*EXTRACT TO READ*:
Over the course of his scientific career, Prigogine was the recipient of fifty-three honorary degrees, and he authored twenty books and more than 1000 research articles. He was a member of many national academies around the world, including those of the United States, Russia, Belgium, France, Germany, Austria, England, Italy, Korea, and Argentina. He also received numerous international awards for his scientific work, including the Gold Medal of the Swante Arrhenius, Swedish Academy, 1969; Rumford Gold Medal, Royal Society of London, 1976; Descartes Medal, Paris, 1979; Commander of the Legion of Honor, France, 1988; Imperial Order of the Rising Sun, Japan, 1991; and the Medal of the President of the Italian Senate, 1997. He received the University Peace and Science Gold Medal, Albert Schweitzer International University, for humanitarianism in science in 2001. Prigogine was awarded the title of Viscount by the King of Belgium in 1989.

*GIVEN DATA*:

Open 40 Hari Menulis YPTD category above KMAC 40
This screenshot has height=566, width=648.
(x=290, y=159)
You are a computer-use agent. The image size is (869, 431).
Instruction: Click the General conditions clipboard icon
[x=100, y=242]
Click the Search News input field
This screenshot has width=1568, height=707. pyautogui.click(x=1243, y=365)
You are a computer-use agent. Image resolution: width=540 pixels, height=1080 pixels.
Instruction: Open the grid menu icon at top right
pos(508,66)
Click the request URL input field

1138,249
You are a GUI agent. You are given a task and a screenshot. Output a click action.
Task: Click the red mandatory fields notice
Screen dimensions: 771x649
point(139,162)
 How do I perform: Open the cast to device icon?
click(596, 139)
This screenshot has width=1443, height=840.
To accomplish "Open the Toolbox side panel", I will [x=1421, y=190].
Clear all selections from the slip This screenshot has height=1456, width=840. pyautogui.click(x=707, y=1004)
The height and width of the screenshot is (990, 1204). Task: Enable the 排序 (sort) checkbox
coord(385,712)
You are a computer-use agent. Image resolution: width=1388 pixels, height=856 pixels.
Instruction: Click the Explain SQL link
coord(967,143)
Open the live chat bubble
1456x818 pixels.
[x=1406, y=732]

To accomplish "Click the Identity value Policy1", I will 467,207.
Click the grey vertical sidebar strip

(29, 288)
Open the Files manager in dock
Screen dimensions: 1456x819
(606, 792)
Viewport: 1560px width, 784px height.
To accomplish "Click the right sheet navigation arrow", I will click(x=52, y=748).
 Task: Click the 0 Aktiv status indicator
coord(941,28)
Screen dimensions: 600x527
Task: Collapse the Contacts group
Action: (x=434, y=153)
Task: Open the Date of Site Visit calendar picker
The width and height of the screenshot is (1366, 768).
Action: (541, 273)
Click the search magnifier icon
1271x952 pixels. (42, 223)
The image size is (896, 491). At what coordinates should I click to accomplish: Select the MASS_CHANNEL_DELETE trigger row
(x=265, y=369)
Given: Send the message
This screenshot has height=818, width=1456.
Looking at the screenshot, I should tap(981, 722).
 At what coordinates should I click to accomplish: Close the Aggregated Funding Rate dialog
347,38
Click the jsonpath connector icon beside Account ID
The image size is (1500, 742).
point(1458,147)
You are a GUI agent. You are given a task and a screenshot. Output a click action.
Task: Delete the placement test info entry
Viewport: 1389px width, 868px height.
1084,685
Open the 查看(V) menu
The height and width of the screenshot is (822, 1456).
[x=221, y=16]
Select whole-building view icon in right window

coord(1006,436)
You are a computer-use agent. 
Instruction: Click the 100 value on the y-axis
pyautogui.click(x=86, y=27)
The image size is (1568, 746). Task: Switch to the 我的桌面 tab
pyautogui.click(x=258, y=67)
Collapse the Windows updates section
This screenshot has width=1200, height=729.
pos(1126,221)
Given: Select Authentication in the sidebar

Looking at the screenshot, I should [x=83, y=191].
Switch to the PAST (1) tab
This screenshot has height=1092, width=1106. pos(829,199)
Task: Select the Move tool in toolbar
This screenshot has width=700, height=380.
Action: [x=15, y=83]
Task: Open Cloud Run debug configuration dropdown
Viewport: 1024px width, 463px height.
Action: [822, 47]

*EXERCISE REQUIREMENTS*:
List every medal named in the passage on Prigogine's honors.

*RIGHT ANSWER*:
- Gold Medal of the Swante Arrhenius
- Rumford Gold Medal
- Descartes Medal
- Medal of the President of the Italian Senate
- University Peace and Science Gold Medal